The problem asks us to find all the prime numbers that divide 1729 exactly. These are called prime factors. After finding them, we need to list them from the smallest to the largest. Finally, we must look at the numbers in our list, one after another, and describe how they are related.

**step2** Defining Prime Numbers and Prime Factors

A prime number is a counting number greater than 1 that has only two factors: 1 and itself. For example, 2, 3, 5, 7, 11, 13, and 19 are prime numbers.
A prime factor of a number is a prime number that divides the number without leaving a remainder.

**step3** Finding the First Prime Factor of 1729

We will try to divide 1729 by small prime numbers starting with the smallest ones.
First, let's try dividing by 2: 1729 is an odd number, so it cannot be divided by 2 without a remainder.
Next, let's try dividing by 3: To check for divisibility by 3, we add the digits: 1 + 7 + 2 + 9 = 19. Since 19 cannot be divided by 3 evenly, 1729 cannot be divided by 3.
Next, let's try dividing by 5: 1729 does not end in a 0 or a 5, so it cannot be divided by 5.
Next, let's try dividing by 7:
We perform the division:
$$1729 \div 7$$
Divide 17 by 7: 17 divided by 7 is 2 with a remainder of 3. (2 × 7 = 14; 17 - 14 = 3)
Bring down the next digit, 2, to make 32.
Divide 32 by 7: 32 divided by 7 is 4 with a remainder of 4. (4 × 7 = 28; 32 - 28 = 4)
Bring down the next digit, 9, to make 49.
Divide 49 by 7: 49 divided by 7 is 7 with no remainder. (7 × 7 = 49; 49 - 49 = 0)
So, 1729 divided by 7 is 247. This means 7 is a prime factor of 1729, and we have 1729 = 7 × 247.

**step4** Finding the Prime Factors of 247

Now we need to find the prime factors of 247. We continue trying prime numbers from where we left off, or restart if unsure.
We already know 247 is not divisible by 2, 3, or 5.
Let's try dividing 247 by 7 again:
$$247 \div 7$$
Divide 24 by 7: 24 divided by 7 is 3 with a remainder of 3. (3 × 7 = 21; 24 - 21 = 3)
Bring down the next digit, 7, to make 37.
Divide 37 by 7: 37 divided by 7 is 5 with a remainder of 2. (5 × 7 = 35; 37 - 35 = 2)
So, 247 is not divisible by 7.
Next, let's try dividing by the next prime number, 11:
To check for divisibility by 11, we can find the alternating sum of the digits: 7 - 4 + 2 = 5. Since 5 is not 0 or a multiple of 11, 247 is not divisible by 11.
Next, let's try dividing by the next prime number, 13:
$$247 \div 13$$
Divide 24 by 13: 24 divided by 13 is 1 with a remainder of 11. (1 × 13 = 13; 24 - 13 = 11)
Bring down the next digit, 7, to make 117.
Divide 117 by 13: 117 divided by 13 is 9 with no remainder. (9 × 13 = 117; 117 - 117 = 0)
So, 247 divided by 13 is 19. This means 13 is a prime factor of 247, and we have 247 = 13 × 19.

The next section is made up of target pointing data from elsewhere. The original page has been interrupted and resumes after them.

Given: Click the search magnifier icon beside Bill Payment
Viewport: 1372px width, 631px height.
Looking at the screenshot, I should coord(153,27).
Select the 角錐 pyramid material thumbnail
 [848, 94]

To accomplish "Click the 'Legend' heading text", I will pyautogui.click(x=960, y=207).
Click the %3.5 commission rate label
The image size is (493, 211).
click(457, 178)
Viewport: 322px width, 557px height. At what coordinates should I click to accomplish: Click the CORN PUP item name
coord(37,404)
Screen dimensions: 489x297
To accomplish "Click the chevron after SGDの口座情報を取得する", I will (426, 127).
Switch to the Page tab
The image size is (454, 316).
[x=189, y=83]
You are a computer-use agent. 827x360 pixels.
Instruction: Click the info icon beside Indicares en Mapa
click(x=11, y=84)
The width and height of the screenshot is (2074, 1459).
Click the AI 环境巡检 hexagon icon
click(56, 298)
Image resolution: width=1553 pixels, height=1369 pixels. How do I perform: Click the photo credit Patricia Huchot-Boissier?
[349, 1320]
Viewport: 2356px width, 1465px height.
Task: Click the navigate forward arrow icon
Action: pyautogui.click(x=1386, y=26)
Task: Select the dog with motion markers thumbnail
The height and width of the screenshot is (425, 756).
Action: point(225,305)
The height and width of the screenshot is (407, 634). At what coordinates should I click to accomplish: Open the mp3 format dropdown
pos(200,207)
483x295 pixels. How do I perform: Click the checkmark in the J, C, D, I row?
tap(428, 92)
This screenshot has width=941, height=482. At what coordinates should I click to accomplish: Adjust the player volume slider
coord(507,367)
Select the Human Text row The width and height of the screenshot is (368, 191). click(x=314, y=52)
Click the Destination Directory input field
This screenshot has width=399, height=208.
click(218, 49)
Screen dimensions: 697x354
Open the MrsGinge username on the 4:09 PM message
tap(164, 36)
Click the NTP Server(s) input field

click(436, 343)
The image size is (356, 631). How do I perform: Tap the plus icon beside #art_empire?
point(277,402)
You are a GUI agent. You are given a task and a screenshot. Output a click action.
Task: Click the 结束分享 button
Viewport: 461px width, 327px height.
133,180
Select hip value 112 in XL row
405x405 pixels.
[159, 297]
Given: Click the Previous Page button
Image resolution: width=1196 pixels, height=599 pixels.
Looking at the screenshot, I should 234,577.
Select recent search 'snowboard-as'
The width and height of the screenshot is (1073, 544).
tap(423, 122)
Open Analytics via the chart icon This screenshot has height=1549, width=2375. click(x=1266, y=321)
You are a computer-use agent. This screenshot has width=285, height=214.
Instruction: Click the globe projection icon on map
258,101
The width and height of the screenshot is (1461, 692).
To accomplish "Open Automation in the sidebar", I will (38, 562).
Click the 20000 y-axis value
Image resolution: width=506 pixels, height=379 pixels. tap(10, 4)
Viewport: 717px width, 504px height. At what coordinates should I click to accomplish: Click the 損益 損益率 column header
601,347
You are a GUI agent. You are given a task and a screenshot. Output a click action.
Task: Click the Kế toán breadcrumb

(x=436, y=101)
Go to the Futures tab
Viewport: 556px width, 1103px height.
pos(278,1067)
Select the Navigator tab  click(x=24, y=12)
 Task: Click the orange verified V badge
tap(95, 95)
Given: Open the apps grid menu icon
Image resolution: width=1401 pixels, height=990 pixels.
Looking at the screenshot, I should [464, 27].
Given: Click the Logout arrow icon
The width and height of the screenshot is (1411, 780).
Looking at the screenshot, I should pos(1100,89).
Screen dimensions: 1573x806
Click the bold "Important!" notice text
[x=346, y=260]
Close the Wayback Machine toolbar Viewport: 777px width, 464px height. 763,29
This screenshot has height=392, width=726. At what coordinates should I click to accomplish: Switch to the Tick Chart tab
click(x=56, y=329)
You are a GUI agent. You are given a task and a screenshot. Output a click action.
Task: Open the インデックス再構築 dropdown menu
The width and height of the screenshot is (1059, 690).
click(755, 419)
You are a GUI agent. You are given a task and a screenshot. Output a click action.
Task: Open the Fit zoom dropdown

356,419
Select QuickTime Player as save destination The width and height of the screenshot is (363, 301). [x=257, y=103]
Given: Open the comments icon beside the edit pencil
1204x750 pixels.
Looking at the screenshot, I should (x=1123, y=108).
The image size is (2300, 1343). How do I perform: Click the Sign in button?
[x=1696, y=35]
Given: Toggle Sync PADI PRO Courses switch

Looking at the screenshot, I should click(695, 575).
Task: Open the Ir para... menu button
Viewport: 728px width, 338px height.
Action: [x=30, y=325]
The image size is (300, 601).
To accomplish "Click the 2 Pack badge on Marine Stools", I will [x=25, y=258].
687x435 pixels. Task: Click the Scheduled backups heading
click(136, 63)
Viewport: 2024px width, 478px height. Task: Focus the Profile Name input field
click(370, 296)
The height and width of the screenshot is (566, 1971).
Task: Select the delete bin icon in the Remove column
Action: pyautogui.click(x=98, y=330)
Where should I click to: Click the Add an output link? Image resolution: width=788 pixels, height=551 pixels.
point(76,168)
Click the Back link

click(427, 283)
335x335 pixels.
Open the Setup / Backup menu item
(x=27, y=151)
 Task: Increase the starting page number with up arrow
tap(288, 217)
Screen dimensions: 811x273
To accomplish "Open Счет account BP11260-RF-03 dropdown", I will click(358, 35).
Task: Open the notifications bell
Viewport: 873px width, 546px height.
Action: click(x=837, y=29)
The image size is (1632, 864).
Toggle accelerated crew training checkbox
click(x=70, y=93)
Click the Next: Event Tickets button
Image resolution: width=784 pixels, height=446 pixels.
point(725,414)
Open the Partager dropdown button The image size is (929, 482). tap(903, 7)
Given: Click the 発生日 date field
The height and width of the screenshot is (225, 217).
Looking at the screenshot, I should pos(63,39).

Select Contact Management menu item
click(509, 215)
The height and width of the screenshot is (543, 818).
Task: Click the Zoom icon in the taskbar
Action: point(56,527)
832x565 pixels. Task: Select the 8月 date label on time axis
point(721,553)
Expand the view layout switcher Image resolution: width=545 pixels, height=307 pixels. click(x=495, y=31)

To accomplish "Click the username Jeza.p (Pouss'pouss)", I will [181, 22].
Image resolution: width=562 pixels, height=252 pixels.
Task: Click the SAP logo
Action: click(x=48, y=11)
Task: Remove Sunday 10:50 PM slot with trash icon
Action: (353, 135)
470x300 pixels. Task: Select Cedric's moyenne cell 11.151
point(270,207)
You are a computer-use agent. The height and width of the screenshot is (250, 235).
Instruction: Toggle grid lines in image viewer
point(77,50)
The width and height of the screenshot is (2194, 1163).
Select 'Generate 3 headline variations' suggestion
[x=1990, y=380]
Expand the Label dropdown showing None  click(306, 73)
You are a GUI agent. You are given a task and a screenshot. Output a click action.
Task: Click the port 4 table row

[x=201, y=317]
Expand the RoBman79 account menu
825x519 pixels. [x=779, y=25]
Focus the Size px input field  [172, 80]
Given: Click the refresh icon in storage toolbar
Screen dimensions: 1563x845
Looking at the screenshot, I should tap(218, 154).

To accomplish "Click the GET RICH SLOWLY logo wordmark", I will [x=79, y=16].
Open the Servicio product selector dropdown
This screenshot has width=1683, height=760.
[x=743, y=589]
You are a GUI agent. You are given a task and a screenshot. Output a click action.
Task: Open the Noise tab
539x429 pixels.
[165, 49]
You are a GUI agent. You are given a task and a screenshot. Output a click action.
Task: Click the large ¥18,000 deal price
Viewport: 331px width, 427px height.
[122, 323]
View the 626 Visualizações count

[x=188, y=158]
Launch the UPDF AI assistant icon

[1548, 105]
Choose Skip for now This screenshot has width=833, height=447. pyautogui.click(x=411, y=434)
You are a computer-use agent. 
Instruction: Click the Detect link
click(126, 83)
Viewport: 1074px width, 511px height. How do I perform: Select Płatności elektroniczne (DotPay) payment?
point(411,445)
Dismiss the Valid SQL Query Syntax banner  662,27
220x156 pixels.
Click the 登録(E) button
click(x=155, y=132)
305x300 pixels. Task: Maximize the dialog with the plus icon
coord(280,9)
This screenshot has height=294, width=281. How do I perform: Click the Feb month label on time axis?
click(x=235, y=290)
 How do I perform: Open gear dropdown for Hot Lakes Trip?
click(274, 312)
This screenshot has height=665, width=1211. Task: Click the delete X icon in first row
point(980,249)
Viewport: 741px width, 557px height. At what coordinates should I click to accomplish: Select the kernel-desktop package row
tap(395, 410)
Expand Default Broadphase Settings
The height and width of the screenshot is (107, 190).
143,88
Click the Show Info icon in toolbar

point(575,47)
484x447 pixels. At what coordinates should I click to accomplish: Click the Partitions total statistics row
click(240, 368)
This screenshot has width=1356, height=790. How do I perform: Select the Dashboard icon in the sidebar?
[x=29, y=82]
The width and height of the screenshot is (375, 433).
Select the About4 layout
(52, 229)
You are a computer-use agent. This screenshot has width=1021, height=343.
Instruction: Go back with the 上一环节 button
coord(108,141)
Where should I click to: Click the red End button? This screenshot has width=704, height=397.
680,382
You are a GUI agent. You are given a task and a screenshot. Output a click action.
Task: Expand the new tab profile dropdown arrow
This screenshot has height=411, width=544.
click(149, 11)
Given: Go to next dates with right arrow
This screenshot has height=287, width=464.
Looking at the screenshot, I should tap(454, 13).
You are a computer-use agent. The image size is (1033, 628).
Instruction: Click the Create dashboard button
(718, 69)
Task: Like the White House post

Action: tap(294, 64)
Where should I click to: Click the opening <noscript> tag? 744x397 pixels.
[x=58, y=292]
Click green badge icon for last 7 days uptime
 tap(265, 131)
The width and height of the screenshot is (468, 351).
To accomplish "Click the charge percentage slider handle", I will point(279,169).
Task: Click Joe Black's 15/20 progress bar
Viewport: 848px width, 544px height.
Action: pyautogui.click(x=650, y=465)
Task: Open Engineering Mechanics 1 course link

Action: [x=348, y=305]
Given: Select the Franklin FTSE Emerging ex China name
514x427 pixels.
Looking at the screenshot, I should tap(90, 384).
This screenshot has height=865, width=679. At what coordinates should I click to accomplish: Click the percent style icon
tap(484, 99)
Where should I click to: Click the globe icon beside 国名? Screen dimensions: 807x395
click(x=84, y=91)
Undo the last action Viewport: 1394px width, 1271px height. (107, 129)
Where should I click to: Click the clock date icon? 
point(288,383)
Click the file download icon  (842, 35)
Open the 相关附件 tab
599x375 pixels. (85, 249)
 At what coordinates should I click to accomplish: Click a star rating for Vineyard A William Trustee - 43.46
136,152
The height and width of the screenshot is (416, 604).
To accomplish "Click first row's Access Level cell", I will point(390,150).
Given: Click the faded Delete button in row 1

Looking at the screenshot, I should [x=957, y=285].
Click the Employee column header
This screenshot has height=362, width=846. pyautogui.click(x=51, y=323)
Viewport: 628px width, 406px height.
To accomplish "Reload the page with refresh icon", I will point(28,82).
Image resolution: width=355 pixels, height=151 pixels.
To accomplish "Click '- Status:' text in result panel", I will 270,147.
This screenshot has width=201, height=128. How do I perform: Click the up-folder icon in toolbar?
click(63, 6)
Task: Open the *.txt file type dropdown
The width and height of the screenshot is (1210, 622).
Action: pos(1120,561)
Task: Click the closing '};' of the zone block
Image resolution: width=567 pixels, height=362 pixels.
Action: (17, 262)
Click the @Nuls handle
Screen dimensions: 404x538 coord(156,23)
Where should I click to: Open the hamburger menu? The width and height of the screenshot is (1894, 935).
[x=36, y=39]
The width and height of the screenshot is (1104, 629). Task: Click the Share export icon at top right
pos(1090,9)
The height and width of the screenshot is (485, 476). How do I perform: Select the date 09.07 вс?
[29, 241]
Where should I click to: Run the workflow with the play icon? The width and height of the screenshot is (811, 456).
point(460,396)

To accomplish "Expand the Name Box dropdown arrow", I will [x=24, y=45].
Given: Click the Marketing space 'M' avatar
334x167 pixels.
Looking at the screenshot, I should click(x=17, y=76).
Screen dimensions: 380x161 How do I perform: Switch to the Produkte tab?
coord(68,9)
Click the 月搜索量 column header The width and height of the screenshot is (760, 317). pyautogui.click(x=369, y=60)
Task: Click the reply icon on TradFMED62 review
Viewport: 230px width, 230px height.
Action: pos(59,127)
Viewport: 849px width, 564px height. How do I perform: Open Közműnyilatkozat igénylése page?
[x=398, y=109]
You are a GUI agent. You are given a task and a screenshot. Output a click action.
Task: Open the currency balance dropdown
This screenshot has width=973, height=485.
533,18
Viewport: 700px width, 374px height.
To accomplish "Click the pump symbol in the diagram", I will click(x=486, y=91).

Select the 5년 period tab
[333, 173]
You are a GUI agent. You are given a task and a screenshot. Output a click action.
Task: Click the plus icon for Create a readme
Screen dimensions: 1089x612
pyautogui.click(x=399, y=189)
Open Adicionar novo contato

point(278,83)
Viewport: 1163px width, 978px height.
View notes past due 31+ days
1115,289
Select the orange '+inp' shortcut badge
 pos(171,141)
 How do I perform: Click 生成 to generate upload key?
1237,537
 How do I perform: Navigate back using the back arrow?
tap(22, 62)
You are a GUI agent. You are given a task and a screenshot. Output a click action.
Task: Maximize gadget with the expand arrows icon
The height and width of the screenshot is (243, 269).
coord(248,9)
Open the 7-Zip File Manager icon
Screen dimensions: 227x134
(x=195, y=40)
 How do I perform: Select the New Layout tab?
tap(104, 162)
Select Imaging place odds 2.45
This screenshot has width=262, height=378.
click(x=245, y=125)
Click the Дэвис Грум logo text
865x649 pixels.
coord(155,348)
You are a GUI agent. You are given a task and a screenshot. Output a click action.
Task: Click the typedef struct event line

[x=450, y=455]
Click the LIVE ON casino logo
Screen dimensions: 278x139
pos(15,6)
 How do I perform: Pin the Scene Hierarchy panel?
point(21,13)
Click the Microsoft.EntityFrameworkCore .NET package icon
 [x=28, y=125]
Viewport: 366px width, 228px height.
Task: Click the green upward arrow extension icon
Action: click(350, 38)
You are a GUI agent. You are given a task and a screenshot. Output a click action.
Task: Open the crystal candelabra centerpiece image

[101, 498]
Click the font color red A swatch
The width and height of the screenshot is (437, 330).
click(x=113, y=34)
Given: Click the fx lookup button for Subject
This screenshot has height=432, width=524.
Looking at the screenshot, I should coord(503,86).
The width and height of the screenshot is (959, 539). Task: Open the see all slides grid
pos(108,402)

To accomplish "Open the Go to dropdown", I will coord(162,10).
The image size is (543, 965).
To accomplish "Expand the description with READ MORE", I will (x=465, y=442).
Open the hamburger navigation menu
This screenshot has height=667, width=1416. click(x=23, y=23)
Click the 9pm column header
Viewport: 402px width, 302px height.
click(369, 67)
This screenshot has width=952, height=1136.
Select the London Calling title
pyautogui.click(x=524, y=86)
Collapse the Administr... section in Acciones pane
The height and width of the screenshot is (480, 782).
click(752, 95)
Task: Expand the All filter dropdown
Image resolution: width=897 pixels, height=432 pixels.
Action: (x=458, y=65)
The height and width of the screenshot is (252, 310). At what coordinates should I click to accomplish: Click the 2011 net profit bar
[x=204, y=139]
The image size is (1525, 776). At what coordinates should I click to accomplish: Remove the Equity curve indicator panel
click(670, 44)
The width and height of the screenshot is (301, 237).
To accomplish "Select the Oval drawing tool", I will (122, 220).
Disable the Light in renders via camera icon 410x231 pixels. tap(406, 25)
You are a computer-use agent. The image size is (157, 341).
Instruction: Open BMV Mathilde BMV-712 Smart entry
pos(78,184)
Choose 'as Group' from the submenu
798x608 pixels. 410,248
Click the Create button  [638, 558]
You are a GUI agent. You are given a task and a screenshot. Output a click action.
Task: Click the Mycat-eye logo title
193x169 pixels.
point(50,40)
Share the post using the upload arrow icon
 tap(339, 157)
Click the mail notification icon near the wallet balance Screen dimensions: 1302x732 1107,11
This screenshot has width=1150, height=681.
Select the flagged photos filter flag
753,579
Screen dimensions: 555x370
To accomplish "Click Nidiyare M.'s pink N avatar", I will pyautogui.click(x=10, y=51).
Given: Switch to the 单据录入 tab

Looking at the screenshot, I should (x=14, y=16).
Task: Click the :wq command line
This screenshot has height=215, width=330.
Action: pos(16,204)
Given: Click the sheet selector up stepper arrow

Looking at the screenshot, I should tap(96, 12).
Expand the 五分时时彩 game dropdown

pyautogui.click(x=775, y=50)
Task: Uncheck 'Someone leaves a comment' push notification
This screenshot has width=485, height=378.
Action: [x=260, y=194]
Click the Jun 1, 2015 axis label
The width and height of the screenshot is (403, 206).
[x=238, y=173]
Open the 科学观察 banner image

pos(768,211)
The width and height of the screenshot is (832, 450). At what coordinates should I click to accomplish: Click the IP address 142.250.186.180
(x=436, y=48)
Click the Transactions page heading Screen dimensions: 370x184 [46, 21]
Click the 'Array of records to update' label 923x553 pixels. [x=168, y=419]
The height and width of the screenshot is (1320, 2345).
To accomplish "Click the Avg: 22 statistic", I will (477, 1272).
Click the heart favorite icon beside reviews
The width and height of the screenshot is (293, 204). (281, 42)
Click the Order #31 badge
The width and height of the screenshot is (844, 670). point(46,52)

**step5** Identifying All Prime Factors

We found that 1729 = 7 × 247, and 247 = 13 × 19.
So, 1729 = 7 × 13 × 19.
The numbers 7, 13, and 19 are all prime numbers. Therefore, the prime factors of 1729 are 7, 13, and 19.

**step6** Arranging Prime Factors in Ascending Order

Arranging the prime factors (7, 13, 19) from smallest to largest, we get:
7, 13, 19.

**step7** Stating the Relation Between Consecutive Prime Factors

Now, we will look at the difference between consecutive prime factors in our ordered list:
The difference between the second prime factor and the first prime factor is: 13 - 7 = 6.
The difference between the third prime factor and the second prime factor is: 19 - 13 = 6.
The relation between any two consecutive prime factors is that they differ by 6.